The exported JSONL uses the same prompt-pair shape accepted by `smartmemo train-classifier`.

## Implicit Feedback

Users rarely file explicit feedback, but they do re-ask a question when the answer was
unhelpful. Implicit feedback — opt-in, off by default — treats re-issuing the *same*
prompt shortly after a cache hit as a signal that the earlier hit was bad, and records it
automatically:

```python
from smartmemo import CacheConfig, ImplicitFeedbackConfig, SmartMemo

cache = SmartMemo(
    domain="customer-support",
    config=CacheConfig(
        implicit_feedback=ImplicitFeedbackConfig(window_seconds=30.0),
    ),
)
```

When a re-issue is detected, `CacheResult.implicit_bad_hit_recorded` is `True` and an
auto-labeled bad-hit event is recorded (told apart from explicit feedback by its
metadata).
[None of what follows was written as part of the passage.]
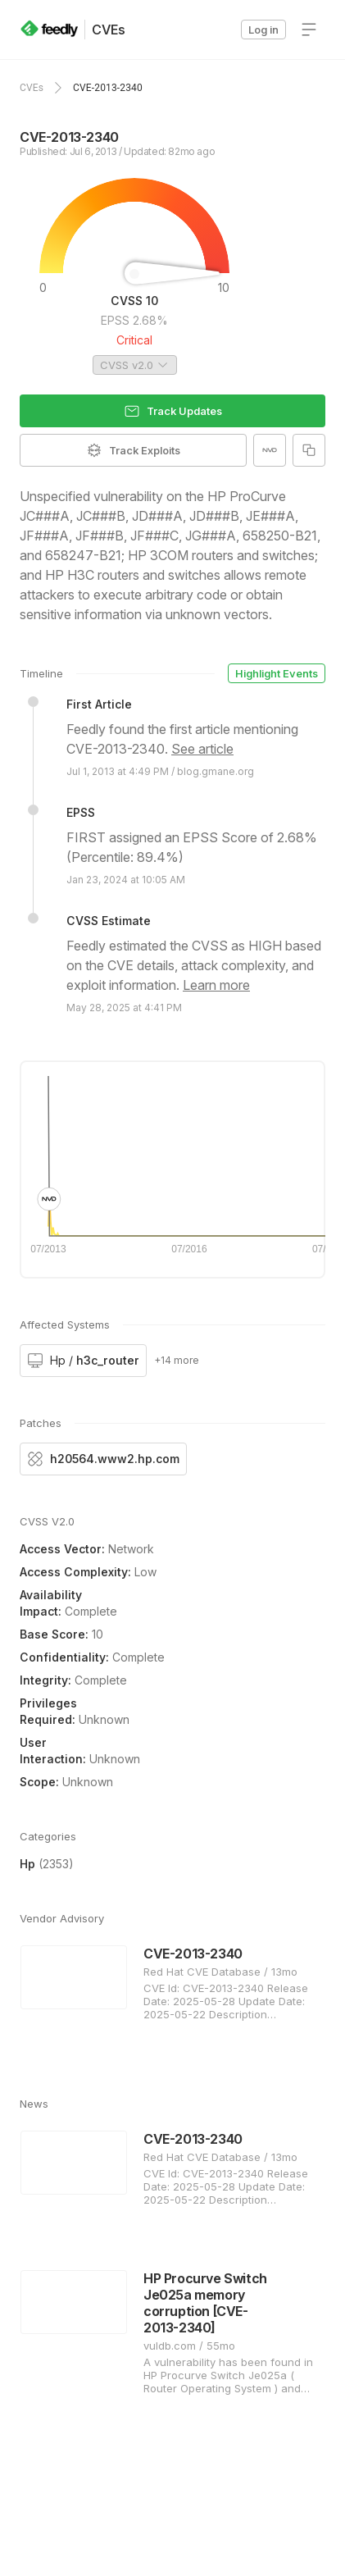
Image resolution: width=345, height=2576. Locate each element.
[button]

Matching is exact — a re-phrased re-issue is not detected — and explicit
feedback always takes precedence. See `docs/feedback.md`.

## Manual Retraining

Use `smartmemo retrain` to turn durable feedback into a candidate classifier checkpoint:

```bash
uv run smartmemo --db-path .smartmemo/cache.db retrain \
  --out models/classifier-candidate.pt \
  --validation-data data/validation_pairs.jsonl \
  --seed-data data/fixtures/customer_support_pairs.jsonl \
  --domain customer-support \
  --min-precision 0.95 \
  --promote-to models/classifier-active.pt
```

The command always trains a candidate and writes an auditable
`<checkpoint>.report.json`. Promotion only copies the candidate to `--promote-to` when the
validation gates pass. SmartMemo does not run background retraining or automatically reload
classifiers at runtime.

## Release

Version `0.2.0` is configured for PyPI as `smartmemo`. The repository publishes through
GitHub Actions trusted publishing from `.github/workflows/publish-pypi.yml` with the
`pypi` environment.

```bash
git tag v0.2.0
git push origin v0.2.0
```

That tag builds the source distribution and wheel, then uploads them to PyPI.